> [THE TASK]: Restate the entries below word for word, leaving nothing out.

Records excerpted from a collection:
════════════════

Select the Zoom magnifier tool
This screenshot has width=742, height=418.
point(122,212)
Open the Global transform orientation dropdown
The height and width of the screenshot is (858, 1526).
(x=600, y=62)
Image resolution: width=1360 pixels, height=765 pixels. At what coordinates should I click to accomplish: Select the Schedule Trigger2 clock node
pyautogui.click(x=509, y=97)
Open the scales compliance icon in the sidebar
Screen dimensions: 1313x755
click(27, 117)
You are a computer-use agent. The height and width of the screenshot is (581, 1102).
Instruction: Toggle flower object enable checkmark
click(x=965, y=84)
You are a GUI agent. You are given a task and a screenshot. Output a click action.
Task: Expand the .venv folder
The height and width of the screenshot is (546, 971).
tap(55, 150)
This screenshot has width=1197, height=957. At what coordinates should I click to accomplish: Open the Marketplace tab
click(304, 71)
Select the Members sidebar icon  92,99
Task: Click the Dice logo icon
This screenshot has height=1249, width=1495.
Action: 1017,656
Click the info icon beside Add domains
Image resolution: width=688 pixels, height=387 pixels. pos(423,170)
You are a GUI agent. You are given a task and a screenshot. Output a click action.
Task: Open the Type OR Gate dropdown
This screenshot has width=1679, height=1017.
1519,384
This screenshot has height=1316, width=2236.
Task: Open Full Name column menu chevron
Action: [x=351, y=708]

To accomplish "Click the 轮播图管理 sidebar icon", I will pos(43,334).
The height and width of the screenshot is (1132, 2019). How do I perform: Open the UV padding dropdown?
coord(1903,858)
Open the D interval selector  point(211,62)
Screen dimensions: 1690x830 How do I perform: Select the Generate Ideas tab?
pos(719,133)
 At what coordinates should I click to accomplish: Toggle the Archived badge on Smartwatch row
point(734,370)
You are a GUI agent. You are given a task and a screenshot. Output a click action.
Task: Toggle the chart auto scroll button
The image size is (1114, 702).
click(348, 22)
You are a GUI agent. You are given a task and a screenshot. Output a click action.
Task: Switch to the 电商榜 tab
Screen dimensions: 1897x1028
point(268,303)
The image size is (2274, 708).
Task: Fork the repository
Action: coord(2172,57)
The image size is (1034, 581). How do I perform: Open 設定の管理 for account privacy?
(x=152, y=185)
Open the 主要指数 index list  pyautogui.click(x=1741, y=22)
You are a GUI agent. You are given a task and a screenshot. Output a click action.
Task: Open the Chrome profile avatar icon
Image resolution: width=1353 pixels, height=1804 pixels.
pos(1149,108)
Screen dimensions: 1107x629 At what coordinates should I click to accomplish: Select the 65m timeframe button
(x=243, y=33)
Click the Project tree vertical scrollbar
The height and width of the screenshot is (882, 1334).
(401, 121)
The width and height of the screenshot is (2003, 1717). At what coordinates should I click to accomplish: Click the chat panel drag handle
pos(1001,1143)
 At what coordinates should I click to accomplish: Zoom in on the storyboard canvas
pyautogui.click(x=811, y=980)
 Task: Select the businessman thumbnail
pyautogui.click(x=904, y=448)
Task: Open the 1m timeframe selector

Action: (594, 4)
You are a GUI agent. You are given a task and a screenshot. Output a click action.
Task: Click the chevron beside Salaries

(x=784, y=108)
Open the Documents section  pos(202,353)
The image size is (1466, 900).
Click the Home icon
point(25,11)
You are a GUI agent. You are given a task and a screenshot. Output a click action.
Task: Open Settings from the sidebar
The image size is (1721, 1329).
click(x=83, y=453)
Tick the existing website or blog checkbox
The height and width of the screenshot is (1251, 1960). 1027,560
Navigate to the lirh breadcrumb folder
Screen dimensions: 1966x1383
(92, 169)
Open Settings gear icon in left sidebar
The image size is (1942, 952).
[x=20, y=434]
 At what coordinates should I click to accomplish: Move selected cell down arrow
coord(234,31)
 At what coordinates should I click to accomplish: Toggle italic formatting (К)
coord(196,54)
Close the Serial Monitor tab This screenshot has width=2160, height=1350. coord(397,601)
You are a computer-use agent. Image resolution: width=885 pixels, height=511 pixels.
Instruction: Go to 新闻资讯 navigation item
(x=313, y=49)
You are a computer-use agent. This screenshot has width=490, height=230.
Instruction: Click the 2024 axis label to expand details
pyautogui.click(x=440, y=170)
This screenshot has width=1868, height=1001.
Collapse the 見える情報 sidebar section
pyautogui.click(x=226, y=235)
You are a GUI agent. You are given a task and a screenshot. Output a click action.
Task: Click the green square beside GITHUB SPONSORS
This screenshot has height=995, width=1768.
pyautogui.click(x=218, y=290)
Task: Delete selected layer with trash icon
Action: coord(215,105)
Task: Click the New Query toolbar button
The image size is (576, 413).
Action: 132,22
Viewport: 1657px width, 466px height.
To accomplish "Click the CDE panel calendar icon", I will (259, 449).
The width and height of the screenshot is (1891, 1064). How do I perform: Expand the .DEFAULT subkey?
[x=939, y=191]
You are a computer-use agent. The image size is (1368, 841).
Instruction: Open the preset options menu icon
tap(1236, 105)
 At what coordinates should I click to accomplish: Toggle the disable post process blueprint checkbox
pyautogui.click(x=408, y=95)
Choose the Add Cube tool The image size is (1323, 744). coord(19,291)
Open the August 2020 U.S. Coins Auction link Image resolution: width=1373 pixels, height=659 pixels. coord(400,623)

════════════════

> [ANSWER FOR THIS EXERCISE]:
Select the Zoom magnifier tool
This screenshot has width=742, height=418.
point(122,212)
Open the Global transform orientation dropdown
The height and width of the screenshot is (858, 1526).
(x=600, y=62)
Image resolution: width=1360 pixels, height=765 pixels. At what coordinates should I click to accomplish: Select the Schedule Trigger2 clock node
pyautogui.click(x=509, y=97)
Open the scales compliance icon in the sidebar
Screen dimensions: 1313x755
click(27, 117)
You are a computer-use agent. The height and width of the screenshot is (581, 1102).
Instruction: Toggle flower object enable checkmark
click(x=965, y=84)
You are a GUI agent. You are given a task and a screenshot. Output a click action.
Task: Expand the .venv folder
The height and width of the screenshot is (546, 971).
tap(55, 150)
This screenshot has width=1197, height=957. At what coordinates should I click to accomplish: Open the Marketplace tab
click(304, 71)
Select the Members sidebar icon  92,99
Task: Click the Dice logo icon
This screenshot has height=1249, width=1495.
Action: 1017,656
Click the info icon beside Add domains
Image resolution: width=688 pixels, height=387 pixels. pos(423,170)
You are a GUI agent. You are given a task and a screenshot. Output a click action.
Task: Open the Type OR Gate dropdown
This screenshot has width=1679, height=1017.
1519,384
This screenshot has height=1316, width=2236.
Task: Open Full Name column menu chevron
Action: [x=351, y=708]

To accomplish "Click the 轮播图管理 sidebar icon", I will pos(43,334).
The height and width of the screenshot is (1132, 2019). How do I perform: Open the UV padding dropdown?
coord(1903,858)
Open the D interval selector  point(211,62)
Screen dimensions: 1690x830 How do I perform: Select the Generate Ideas tab?
pos(719,133)
 At what coordinates should I click to accomplish: Toggle the Archived badge on Smartwatch row
point(734,370)
You are a GUI agent. You are given a task and a screenshot. Output a click action.
Task: Toggle the chart auto scroll button
The image size is (1114, 702).
click(348, 22)
You are a GUI agent. You are given a task and a screenshot. Output a click action.
Task: Switch to the 电商榜 tab
Screen dimensions: 1897x1028
point(268,303)
The image size is (2274, 708).
Task: Fork the repository
Action: coord(2172,57)
The image size is (1034, 581). How do I perform: Open 設定の管理 for account privacy?
(x=152, y=185)
Open the 主要指数 index list  pyautogui.click(x=1741, y=22)
You are a GUI agent. You are given a task and a screenshot. Output a click action.
Task: Open the Chrome profile avatar icon
Image resolution: width=1353 pixels, height=1804 pixels.
pos(1149,108)
Screen dimensions: 1107x629 At what coordinates should I click to accomplish: Select the 65m timeframe button
(x=243, y=33)
Click the Project tree vertical scrollbar
The height and width of the screenshot is (882, 1334).
(401, 121)
The width and height of the screenshot is (2003, 1717). At what coordinates should I click to accomplish: Click the chat panel drag handle
pos(1001,1143)
 At what coordinates should I click to accomplish: Zoom in on the storyboard canvas
pyautogui.click(x=811, y=980)
 Task: Select the businessman thumbnail
pyautogui.click(x=904, y=448)
Task: Open the 1m timeframe selector

Action: (594, 4)
You are a GUI agent. You are given a task and a screenshot. Output a click action.
Task: Click the chevron beside Salaries

(x=784, y=108)
Open the Documents section  pos(202,353)
The image size is (1466, 900).
Click the Home icon
point(25,11)
You are a GUI agent. You are given a task and a screenshot. Output a click action.
Task: Open Settings from the sidebar
The image size is (1721, 1329).
click(x=83, y=453)
Tick the existing website or blog checkbox
The height and width of the screenshot is (1251, 1960). 1027,560
Navigate to the lirh breadcrumb folder
Screen dimensions: 1966x1383
(92, 169)
Open Settings gear icon in left sidebar
The image size is (1942, 952).
[x=20, y=434]
 At what coordinates should I click to accomplish: Move selected cell down arrow
coord(234,31)
 At what coordinates should I click to accomplish: Toggle italic formatting (К)
coord(196,54)
Close the Serial Monitor tab This screenshot has width=2160, height=1350. coord(397,601)
You are a computer-use agent. Image resolution: width=885 pixels, height=511 pixels.
Instruction: Go to 新闻资讯 navigation item
(x=313, y=49)
You are a computer-use agent. This screenshot has width=490, height=230.
Instruction: Click the 2024 axis label to expand details
pyautogui.click(x=440, y=170)
This screenshot has width=1868, height=1001.
Collapse the 見える情報 sidebar section
pyautogui.click(x=226, y=235)
You are a GUI agent. You are given a task and a screenshot. Output a click action.
Task: Click the green square beside GITHUB SPONSORS
This screenshot has height=995, width=1768.
pyautogui.click(x=218, y=290)
Task: Delete selected layer with trash icon
Action: coord(215,105)
Task: Click the New Query toolbar button
The image size is (576, 413).
Action: 132,22
Viewport: 1657px width, 466px height.
To accomplish "Click the CDE panel calendar icon", I will (259, 449).
The width and height of the screenshot is (1891, 1064). How do I perform: Expand the .DEFAULT subkey?
[x=939, y=191]
You are a computer-use agent. The image size is (1368, 841).
Instruction: Open the preset options menu icon
tap(1236, 105)
 At what coordinates should I click to accomplish: Toggle the disable post process blueprint checkbox
pyautogui.click(x=408, y=95)
Choose the Add Cube tool The image size is (1323, 744). coord(19,291)
Open the August 2020 U.S. Coins Auction link Image resolution: width=1373 pixels, height=659 pixels. coord(400,623)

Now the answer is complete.